Court Opinion

ID: 7967765
Source: CourtListenerOpinion
Date Created: 2022-09-09 00:52:12.910856+00
Date Added: 2024-06-11T16:34:37.309980
License: Public Domain

Collins, J.
As the determination of this appeal can be made to turn upon the alleged error in the conclusions of law from the facts found, no other questions will be considered. The court found as a fact that on July 28, 1891, after the decease of Ann Singer, her surviving husband, Alexander Singer, who died pending an appeal from the probate to the district court of the matter now before us, executed and delivered the instrument set out in full in the findings. While the exception therein made is awkwardly phrased, its evident construction is that he there assigned, transferred, and set over for a money consideration to the heirs at law of his deceased wife all of his rights and interests in her estate, and released to them all claims which he had upon or against the same, save and except his claim or claims in the form of “book accounts,” and these he expressly excepted and reserved.
We cannot affirm the conclusion of the court below that the entries found in the small book kept by Mr. Singer amounted to a book account, or as coming within the exception made in the instrument before mentioned, even if it could be held that this plaintiff is entitled to a most liberal construction of the words “book accounts,” as therein used. And it is very obvious that without a history of the land transaction, as the same was related on the trial by the witness Buck, no one would have suspected that either of those entries, save the first, whereby the fact of the sale of land, the date, and the name of the purchaser, referred to the cause of action set out in the complaint, or that the dollar mark and the figures set down underneath that entry were connected with it, or that the statement in reference to a payment by Cosgrove, had any bearing upon the sale of land to Buck, or was associated in the most remote degree with the preceding entries. These entries were nothing but memoranda of certain transactions, kept, in all probability, as an aid to the memory of the person who made them. To be sure, they were in a book, but they failed to contain a single feature or essential of a book account with or against anybody, except, possibly, an item to the credit of Cos-grove.
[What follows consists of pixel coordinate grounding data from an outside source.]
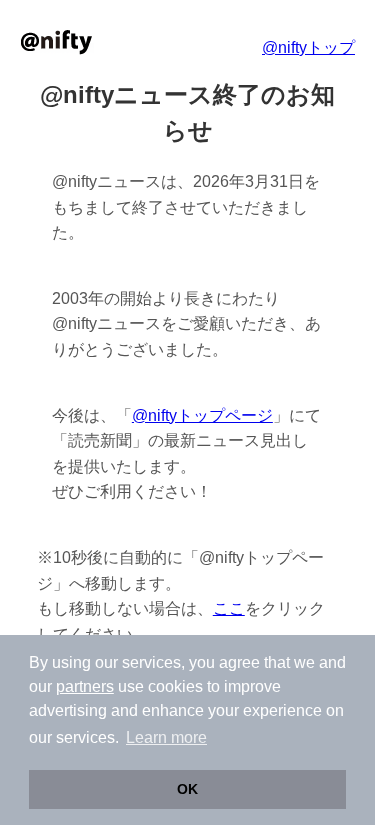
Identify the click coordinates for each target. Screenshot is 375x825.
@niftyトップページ (202, 415)
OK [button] (187, 789)
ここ (229, 608)
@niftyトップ (308, 47)
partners (85, 686)
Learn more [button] (166, 737)
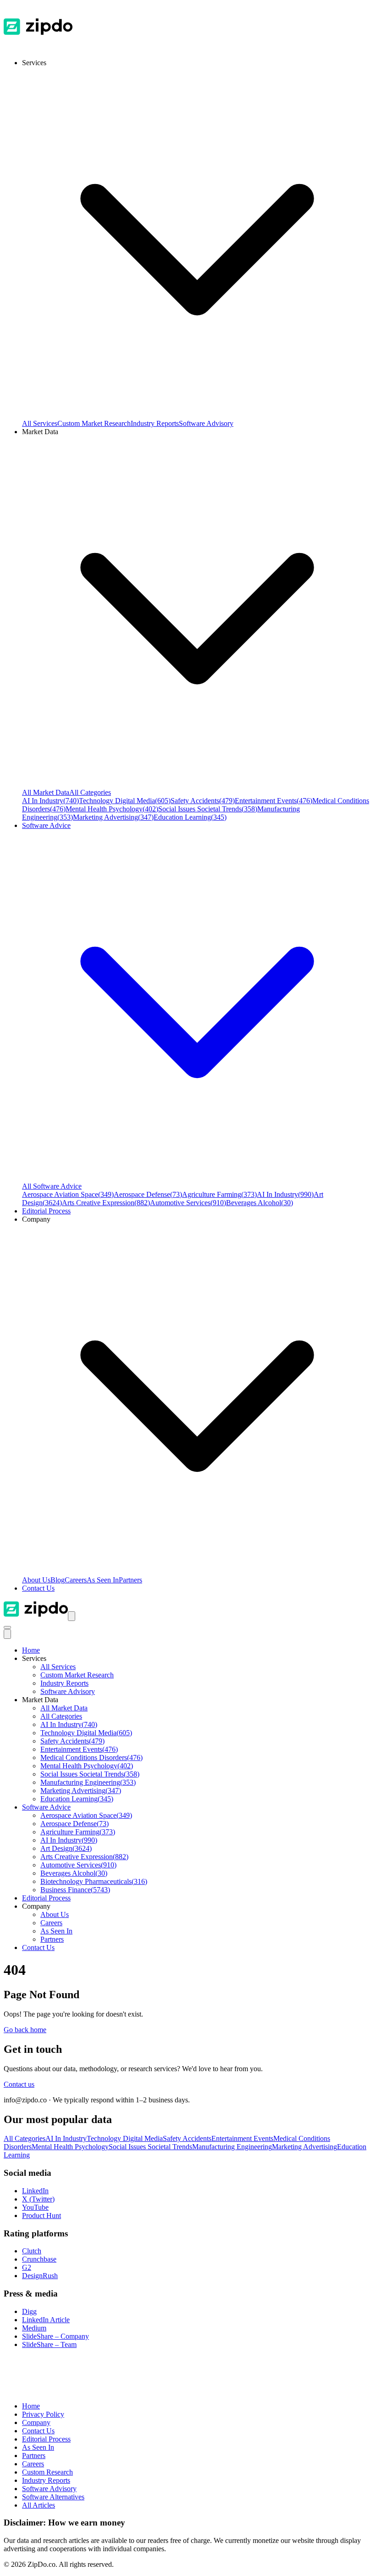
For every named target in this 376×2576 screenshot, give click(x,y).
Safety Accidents (203, 801)
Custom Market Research (94, 423)
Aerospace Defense (148, 1194)
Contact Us (38, 1588)
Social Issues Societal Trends (207, 809)
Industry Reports (155, 423)
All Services (39, 423)
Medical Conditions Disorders (91, 1757)
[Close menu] (7, 1634)
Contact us (19, 2084)
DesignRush (40, 2276)
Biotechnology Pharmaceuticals (93, 1881)
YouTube (35, 2207)
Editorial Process (46, 1898)
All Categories (90, 792)
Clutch (31, 2251)
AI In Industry (50, 801)
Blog (57, 1580)
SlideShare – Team (49, 2344)
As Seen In (103, 1580)
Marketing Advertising (113, 817)
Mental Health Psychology (112, 809)
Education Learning (190, 817)
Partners (130, 1580)
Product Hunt (41, 2215)
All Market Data (45, 792)
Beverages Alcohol (259, 1203)
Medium (34, 2328)
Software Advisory (206, 423)
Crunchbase (39, 2259)
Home (31, 1650)
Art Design (66, 1848)
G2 (26, 2267)
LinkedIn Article (46, 2320)
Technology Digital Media (125, 801)
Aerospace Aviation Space (68, 1194)
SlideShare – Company (55, 2336)
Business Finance (75, 1890)
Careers (76, 1580)
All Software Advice (52, 1186)
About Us (36, 1580)
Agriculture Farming (219, 1194)
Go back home (25, 2030)
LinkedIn (35, 2191)
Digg (29, 2311)
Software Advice (46, 1807)
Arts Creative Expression (106, 1203)
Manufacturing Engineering (88, 1782)
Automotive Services (188, 1203)
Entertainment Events (273, 801)
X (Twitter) (38, 2199)
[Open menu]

In law, the words “book account” have a well-settled meaning,— a detailed statement, kept in a book, in the nature of debit and ■credit, between persons, arising out of contract or some fidpciary re*304lation. See the law dictionaries. A less technical definition, given by the general lexicographers, is: An account or record of debit or credit, kept in a book. See Webst. Diet. But no definition is broad enough to include the only entries or record made by Mr. Singer as the court found the same to be. .
Order reversed.
■ (Opinion published 54 N. W. Rep. 734.)